Wednesday, April 27, 2011

Hosing down a Princess

Lena Kara, Rex Features

In case anyone had any doubt, I’ll be getting up at 4am on Friday to watch William and Kate’s wedding. I’m sure it will be a very joyous occasion with all the glorious trappings that the Brits do so well - horses and carriages and soldiers in crested helmets and breastplates and miles and miles of flags and bunting and the bells of Westminster Abbey pealing.
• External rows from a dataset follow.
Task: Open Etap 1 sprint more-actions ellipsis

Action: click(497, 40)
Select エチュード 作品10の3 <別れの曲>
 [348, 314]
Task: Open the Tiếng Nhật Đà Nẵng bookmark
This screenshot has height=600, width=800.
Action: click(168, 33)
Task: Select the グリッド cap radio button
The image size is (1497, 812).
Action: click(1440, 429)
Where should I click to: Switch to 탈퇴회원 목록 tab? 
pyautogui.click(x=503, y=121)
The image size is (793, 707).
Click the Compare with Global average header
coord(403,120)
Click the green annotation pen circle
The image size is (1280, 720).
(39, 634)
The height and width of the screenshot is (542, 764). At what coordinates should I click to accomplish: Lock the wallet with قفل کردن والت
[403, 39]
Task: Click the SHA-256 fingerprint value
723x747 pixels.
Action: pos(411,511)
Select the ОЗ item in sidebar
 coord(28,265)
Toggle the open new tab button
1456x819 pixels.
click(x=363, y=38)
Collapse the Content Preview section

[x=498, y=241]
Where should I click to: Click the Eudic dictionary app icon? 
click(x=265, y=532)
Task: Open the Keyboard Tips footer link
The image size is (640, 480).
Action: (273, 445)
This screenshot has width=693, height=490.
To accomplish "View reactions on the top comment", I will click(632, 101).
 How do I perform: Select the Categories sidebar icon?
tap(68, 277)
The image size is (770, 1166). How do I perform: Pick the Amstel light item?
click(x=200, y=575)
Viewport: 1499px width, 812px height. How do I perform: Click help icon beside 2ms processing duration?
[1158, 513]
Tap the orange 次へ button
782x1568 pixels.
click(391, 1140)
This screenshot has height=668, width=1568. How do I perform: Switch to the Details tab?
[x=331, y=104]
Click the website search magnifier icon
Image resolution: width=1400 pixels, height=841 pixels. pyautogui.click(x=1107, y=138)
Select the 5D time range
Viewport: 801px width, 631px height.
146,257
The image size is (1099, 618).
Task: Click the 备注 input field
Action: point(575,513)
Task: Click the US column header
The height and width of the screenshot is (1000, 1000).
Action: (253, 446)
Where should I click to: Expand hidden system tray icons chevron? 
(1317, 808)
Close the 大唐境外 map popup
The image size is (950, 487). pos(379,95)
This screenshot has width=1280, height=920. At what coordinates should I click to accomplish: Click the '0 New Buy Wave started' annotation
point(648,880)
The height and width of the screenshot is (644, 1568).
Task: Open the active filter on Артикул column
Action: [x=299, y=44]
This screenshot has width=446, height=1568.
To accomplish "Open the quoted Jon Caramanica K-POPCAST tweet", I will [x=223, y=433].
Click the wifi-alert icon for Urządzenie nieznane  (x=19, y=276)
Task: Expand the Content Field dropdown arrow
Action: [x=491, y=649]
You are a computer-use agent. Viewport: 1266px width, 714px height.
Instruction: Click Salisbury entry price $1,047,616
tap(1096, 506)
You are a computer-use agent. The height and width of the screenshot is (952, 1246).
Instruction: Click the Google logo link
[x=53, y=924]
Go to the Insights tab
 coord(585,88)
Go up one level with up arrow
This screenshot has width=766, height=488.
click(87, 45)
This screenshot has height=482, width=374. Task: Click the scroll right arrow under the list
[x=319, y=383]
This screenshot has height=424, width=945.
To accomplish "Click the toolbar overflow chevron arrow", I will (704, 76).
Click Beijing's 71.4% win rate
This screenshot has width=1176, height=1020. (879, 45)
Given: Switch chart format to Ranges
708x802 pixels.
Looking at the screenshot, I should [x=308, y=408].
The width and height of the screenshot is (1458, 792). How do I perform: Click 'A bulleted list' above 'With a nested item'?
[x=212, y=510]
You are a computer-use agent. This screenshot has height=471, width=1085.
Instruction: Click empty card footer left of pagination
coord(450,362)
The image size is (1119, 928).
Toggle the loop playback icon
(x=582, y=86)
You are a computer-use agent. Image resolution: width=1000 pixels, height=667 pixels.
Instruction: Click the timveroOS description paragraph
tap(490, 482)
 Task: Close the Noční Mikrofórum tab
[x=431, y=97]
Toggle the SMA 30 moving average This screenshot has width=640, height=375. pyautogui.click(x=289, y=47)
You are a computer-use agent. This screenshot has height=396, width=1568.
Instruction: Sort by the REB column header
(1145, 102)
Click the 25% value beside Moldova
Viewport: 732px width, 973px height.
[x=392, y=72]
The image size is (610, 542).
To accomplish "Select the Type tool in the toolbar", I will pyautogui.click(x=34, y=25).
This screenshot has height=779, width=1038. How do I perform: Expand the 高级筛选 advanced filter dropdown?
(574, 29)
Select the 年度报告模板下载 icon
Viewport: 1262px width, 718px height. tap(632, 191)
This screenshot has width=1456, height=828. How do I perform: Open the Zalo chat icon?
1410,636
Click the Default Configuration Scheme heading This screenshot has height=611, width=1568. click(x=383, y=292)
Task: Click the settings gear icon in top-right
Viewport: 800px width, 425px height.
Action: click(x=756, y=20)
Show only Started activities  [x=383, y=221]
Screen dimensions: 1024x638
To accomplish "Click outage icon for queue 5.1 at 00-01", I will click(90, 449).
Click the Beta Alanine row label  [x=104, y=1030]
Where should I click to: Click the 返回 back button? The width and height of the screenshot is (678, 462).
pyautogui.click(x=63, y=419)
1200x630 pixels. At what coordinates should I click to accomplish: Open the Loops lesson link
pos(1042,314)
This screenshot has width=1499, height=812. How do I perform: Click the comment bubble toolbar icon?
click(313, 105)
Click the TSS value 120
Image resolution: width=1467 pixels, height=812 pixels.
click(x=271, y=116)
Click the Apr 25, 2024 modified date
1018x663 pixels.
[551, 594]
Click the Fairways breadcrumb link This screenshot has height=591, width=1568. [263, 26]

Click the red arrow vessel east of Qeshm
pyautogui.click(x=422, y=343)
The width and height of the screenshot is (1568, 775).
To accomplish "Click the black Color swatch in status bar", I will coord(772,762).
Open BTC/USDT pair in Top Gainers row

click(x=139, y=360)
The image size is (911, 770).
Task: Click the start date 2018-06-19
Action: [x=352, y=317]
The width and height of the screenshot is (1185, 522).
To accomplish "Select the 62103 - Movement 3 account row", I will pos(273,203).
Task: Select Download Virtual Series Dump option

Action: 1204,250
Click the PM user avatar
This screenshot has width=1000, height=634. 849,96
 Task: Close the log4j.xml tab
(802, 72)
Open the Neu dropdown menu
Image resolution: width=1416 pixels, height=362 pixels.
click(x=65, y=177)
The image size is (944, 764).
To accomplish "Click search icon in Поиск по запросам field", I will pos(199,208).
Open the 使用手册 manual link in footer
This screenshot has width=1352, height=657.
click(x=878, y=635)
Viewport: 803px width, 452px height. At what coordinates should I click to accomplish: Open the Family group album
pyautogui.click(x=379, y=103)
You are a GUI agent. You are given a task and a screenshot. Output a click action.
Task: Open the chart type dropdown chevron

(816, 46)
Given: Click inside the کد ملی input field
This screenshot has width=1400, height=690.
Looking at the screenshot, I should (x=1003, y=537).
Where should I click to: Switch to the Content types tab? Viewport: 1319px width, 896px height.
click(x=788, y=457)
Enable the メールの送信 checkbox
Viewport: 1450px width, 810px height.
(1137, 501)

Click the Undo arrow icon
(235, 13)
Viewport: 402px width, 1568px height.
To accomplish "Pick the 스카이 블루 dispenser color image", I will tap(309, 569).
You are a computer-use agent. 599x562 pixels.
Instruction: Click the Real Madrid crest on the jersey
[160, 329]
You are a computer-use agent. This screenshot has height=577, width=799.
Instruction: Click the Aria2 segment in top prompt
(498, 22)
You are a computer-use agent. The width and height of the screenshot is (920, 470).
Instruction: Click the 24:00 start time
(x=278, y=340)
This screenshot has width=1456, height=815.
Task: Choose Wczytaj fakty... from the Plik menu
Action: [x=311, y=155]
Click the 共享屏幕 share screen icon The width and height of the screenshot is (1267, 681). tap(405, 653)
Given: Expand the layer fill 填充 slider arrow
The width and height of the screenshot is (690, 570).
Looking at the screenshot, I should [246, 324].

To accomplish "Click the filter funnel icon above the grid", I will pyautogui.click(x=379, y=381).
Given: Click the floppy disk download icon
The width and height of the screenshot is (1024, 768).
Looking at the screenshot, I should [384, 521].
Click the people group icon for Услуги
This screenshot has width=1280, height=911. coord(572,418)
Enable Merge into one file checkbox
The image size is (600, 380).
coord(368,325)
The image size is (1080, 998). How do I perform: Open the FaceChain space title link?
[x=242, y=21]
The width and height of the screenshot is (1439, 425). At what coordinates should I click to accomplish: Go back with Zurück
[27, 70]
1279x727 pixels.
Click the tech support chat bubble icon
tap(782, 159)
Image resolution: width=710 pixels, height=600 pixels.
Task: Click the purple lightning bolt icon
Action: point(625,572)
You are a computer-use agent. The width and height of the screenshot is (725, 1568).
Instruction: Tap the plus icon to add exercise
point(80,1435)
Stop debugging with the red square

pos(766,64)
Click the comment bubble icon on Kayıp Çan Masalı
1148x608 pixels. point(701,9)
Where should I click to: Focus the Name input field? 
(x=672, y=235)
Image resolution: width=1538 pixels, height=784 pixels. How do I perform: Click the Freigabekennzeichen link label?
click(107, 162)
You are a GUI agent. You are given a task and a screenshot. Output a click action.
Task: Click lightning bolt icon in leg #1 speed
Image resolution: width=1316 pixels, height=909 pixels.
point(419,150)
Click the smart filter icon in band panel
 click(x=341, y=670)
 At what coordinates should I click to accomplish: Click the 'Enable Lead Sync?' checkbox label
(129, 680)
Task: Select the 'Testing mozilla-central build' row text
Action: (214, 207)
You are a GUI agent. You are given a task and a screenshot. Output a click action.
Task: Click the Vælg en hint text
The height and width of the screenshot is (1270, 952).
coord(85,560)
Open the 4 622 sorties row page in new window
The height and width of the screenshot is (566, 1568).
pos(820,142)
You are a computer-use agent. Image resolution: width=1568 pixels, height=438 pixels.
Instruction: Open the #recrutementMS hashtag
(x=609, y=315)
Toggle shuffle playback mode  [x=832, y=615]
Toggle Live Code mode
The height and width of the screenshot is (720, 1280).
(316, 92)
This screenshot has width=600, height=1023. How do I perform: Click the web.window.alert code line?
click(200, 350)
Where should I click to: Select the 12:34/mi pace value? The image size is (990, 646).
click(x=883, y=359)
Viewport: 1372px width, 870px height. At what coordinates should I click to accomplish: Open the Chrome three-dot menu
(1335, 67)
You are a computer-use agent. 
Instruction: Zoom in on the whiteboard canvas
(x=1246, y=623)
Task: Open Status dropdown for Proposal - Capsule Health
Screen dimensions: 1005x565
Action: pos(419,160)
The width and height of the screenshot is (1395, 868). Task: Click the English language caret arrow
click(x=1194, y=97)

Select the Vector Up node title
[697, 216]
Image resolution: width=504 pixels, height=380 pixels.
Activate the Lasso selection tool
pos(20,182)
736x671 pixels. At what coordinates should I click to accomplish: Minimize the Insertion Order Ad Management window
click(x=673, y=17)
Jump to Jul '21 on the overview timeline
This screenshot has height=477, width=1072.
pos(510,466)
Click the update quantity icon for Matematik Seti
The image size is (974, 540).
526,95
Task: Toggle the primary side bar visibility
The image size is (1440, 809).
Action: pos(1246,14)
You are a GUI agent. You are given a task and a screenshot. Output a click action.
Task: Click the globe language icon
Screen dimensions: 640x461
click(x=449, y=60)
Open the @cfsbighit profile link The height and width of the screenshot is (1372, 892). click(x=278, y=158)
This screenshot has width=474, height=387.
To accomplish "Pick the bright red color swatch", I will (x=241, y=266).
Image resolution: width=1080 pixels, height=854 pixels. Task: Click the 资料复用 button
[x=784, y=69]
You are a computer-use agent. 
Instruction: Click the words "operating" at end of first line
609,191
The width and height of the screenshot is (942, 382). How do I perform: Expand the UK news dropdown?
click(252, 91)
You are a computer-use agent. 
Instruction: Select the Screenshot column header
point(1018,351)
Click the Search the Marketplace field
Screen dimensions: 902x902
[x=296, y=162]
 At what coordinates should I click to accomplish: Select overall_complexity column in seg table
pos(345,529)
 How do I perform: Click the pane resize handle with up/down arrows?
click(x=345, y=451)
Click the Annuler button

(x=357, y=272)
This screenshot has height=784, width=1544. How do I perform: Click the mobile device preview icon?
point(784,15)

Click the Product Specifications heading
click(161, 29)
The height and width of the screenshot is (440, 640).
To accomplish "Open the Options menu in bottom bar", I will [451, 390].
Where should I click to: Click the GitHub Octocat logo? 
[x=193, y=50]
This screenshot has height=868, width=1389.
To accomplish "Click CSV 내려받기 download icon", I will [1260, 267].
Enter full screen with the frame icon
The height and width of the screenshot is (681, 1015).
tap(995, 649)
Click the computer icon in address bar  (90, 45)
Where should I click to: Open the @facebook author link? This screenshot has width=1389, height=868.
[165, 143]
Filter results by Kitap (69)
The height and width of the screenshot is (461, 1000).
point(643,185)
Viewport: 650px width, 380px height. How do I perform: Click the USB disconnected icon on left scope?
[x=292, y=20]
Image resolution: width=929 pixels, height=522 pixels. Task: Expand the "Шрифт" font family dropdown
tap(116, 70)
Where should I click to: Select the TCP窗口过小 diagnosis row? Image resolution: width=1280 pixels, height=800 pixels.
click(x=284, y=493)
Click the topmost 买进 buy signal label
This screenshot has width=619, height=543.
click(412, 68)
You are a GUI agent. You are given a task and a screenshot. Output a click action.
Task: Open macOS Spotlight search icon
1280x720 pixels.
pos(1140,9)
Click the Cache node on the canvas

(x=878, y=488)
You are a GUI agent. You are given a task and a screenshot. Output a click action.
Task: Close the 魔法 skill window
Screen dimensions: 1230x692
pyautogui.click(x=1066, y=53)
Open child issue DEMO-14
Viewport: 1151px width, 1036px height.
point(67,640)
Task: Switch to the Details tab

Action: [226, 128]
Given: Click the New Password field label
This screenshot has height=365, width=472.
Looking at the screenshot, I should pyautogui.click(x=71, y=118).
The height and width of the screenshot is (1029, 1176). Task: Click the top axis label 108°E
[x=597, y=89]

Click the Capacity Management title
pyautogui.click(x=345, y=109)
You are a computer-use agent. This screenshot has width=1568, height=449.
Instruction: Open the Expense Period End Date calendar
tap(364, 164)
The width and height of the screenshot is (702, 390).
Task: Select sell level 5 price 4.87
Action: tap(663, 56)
But like millions of other people, I’ll be thinking how very sad it is that William’s mother will not be there in person to watch her son get married.   
As we all know, Diana, Princess of Wales, died in a high-speed car accident in the Pont de l’Alma Tunnel in Paris on August 31, 1997. While it is now pretty well indisputable that the main cause of that terrible accident was the extreme inebriation of the driver, Henri Paul, I for one have never felt able to absolve the paparazzi from blame.
I have never forgotten an article I read in the British Sunday newspaper, The Observer, the day after Diana’s funeral on Saturday September 6.  Among the acres of tributes and analyses of her impact on the monarchy, there was a short piece by a journalist by Marianne MacDonald which described in brutal detail what Diana had gone through at the hands of the “paps.” Three months earlier, MacDonald had gone on a ride-along with one of the most persistent of the “snappers”, Mark Saunders, and had come away completely sickened by what she had seen.
“I hadn’t cared that much about Diana before. After I spoke to Saunders – and read his book about stalking her – I felt so angry, appalled by what she was left to endure by the rest of the world… It wasn’t a civilised business being at the end of those long lenses. Diana, a woman very often on her own, was constantly followed by a swarm of ruthless, hostile strangers. They surrounded her car, jostled her in the street and insulted her to her face, even though she had paid for the shirts on their back and the beers in their fridge… Once she was held at bay in a taxi. She hid her head. A photographer shouted at her, ‘Put your fucking head up and start acting like a fucking Princess!’” 
According to MacDonald, the predominantly male paps used to describe what they did to Diana as “hosing her down” or “banging her” or even “whacking her” - language that is overtly violent,   sexual, and utterly violating. As MacDonald said, “They couldn’t seem to think of her as a human being. In the adrenaline of the chase she simply became prey to be hunted down.”
This is why so many celebrities came out and blamed the paparazzi immediately after she died in that tunnel in Paris. These were other people who knew what it was like to be the quarry in a desperate manhunt that was all about money.
In an interview with the New York Times after the Princess’s death, Mark Saunders and the co-author of his book, Glenn Harvey argued that Diana had no right to expect privacy when the public had such an appetite for her pictures. The paps also tried to argue that Diana really liked the attention and was a master manipulator of the media, thus resorting to the age-old excuse of the sexual predator – the woman was asking for it.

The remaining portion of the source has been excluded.